It is very important to agree upon standards of expected ethical behavior for all parties involved in the act of publishing: the author, the journal editor, the peer reviewer and the publisher.
The editor of the journal is responsible for deciding which of the articles submitted to the journal should be published. The editor may confer with other editors or reviewers in making this decision. An editor will evaluate manuscripts for their intellectual content without regard to race, gender, sexual orientation, religious belief, ethnic origin, citizenship, or political philosophy of the authors.
The editor and any editorial staff must not disclose any information about a submitted manuscript to anyone other than the corresponding author and reviewers.
Disclosure and conflicts of interest
Unpublished materials disclosed in a submitted manuscript must not be used in an editor’s own research without the express written consent of the author.
Contribution to Editorial Decisions
Peer review assists the editor in making editorial decisions and may also assist the author in improving the paper.
Any manuscripts received for review must be treated as confidential documents.
Standards of Objectivity
Reviews should be conducted objectively. Referees should express their views clearly with supporting arguments.

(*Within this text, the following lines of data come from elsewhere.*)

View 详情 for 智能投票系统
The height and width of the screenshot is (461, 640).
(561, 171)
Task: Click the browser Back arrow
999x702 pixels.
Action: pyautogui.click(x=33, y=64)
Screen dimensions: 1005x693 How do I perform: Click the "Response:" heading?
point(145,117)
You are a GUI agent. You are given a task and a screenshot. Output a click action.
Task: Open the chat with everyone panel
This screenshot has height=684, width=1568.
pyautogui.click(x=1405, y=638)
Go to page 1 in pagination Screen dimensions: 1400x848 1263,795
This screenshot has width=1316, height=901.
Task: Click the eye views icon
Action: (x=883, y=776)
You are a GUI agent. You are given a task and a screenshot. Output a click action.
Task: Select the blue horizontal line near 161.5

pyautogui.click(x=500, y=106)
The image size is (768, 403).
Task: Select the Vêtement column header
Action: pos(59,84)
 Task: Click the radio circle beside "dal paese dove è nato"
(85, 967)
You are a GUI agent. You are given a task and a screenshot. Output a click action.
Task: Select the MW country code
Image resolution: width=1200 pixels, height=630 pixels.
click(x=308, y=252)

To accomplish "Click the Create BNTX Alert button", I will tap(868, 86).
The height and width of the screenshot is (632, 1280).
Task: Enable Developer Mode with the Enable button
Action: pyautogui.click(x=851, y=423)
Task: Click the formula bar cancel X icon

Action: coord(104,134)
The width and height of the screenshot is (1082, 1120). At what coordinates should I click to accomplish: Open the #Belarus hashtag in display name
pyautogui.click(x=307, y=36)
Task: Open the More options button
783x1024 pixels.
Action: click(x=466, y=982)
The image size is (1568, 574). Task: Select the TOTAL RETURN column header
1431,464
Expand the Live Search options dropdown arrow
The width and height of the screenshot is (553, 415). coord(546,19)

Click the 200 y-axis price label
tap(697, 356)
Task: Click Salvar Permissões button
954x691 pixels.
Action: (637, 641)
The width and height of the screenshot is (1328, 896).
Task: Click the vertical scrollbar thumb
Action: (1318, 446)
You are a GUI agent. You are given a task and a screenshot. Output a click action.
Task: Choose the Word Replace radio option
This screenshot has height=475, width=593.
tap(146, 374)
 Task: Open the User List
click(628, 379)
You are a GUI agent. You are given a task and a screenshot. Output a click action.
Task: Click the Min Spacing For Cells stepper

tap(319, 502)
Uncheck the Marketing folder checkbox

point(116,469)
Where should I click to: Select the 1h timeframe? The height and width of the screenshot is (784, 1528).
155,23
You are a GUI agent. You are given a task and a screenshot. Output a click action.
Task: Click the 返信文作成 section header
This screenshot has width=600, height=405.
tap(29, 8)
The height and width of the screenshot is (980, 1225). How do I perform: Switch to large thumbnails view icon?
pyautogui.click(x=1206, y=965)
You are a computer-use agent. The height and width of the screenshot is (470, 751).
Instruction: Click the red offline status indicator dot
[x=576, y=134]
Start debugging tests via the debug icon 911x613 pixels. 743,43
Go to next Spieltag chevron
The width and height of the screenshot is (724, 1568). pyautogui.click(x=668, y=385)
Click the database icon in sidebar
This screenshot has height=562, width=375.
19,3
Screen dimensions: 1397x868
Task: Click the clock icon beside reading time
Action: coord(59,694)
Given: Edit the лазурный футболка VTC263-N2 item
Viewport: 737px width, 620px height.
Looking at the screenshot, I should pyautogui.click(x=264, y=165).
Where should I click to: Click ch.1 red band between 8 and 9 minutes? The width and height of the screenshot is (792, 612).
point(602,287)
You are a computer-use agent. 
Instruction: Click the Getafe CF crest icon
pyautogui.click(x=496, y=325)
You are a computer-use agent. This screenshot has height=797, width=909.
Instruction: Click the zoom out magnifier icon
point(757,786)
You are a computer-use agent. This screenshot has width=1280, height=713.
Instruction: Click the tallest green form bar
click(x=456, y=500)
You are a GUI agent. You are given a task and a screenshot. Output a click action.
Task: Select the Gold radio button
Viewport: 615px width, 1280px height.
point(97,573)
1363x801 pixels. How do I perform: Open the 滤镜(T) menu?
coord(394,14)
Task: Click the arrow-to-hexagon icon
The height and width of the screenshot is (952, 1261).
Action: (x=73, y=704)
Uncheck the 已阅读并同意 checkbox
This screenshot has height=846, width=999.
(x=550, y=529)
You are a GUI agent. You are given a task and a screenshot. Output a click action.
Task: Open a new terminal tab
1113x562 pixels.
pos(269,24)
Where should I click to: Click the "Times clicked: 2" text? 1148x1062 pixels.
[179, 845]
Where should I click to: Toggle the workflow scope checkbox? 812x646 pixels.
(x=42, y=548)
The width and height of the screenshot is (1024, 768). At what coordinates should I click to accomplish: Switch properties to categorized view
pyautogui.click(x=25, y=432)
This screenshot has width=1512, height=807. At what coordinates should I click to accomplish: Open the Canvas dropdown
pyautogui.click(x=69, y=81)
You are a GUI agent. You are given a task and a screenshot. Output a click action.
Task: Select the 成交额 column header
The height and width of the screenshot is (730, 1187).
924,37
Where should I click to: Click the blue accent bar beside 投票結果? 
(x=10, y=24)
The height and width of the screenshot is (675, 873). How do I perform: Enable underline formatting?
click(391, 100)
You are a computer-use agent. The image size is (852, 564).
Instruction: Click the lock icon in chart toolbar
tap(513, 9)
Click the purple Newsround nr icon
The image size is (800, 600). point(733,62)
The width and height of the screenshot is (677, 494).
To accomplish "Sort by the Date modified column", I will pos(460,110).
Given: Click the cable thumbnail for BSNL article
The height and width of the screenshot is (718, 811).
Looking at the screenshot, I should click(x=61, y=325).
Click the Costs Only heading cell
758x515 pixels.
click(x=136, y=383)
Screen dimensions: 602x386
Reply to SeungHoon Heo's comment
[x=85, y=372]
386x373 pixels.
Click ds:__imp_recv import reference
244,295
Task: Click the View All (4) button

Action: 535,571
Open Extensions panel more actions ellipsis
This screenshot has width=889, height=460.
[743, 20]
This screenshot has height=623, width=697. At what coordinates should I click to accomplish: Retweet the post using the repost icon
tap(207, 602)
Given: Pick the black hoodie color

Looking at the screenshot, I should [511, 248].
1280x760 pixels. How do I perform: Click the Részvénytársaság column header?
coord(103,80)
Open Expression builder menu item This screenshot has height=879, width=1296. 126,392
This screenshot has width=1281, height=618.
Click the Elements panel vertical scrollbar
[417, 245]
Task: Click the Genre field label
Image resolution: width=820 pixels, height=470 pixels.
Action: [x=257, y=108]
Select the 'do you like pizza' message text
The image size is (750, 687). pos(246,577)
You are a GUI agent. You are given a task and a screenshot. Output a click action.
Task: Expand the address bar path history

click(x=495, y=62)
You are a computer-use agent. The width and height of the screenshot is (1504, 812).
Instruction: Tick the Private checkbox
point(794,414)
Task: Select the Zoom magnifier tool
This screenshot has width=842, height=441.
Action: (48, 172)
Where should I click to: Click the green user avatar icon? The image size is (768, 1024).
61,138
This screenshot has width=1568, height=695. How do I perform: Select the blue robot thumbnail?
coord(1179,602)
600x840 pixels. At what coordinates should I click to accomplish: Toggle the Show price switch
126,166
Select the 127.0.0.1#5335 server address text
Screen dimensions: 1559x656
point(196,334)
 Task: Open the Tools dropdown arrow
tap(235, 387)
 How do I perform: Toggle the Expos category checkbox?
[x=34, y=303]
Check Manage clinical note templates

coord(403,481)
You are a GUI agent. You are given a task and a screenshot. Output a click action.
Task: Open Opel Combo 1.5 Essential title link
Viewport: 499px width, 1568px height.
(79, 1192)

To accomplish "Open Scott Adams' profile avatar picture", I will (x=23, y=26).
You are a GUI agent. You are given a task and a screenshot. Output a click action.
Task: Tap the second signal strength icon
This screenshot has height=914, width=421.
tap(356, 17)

Acknowledgement of Sources
Reviewers should identify relevant published work that has not been cited by the authors. Any statement that an observation, derivation, or argument had been previously reported should be accompanied by the relevant citation. A reviewer should also call to the editor’s attention any substantial similarity or overlap between the manuscript under consideration and any other published paper of which they have personal knowledge.
Disclosure and Conflict of Interest
Privileged information or ideas obtained through peer review must be kept confidential and not used for personal advantage. Reviewers should not consider manuscripts in which they have conflicts of interest resulting from competitive, collaborative, or other relationships or connections with any of the authors, companies, or institutions connected to the papers.
Authors of reports of original research should present an accurate account of the work performed as well as an objective discussion of its significance. Underlying data should be represented accurately.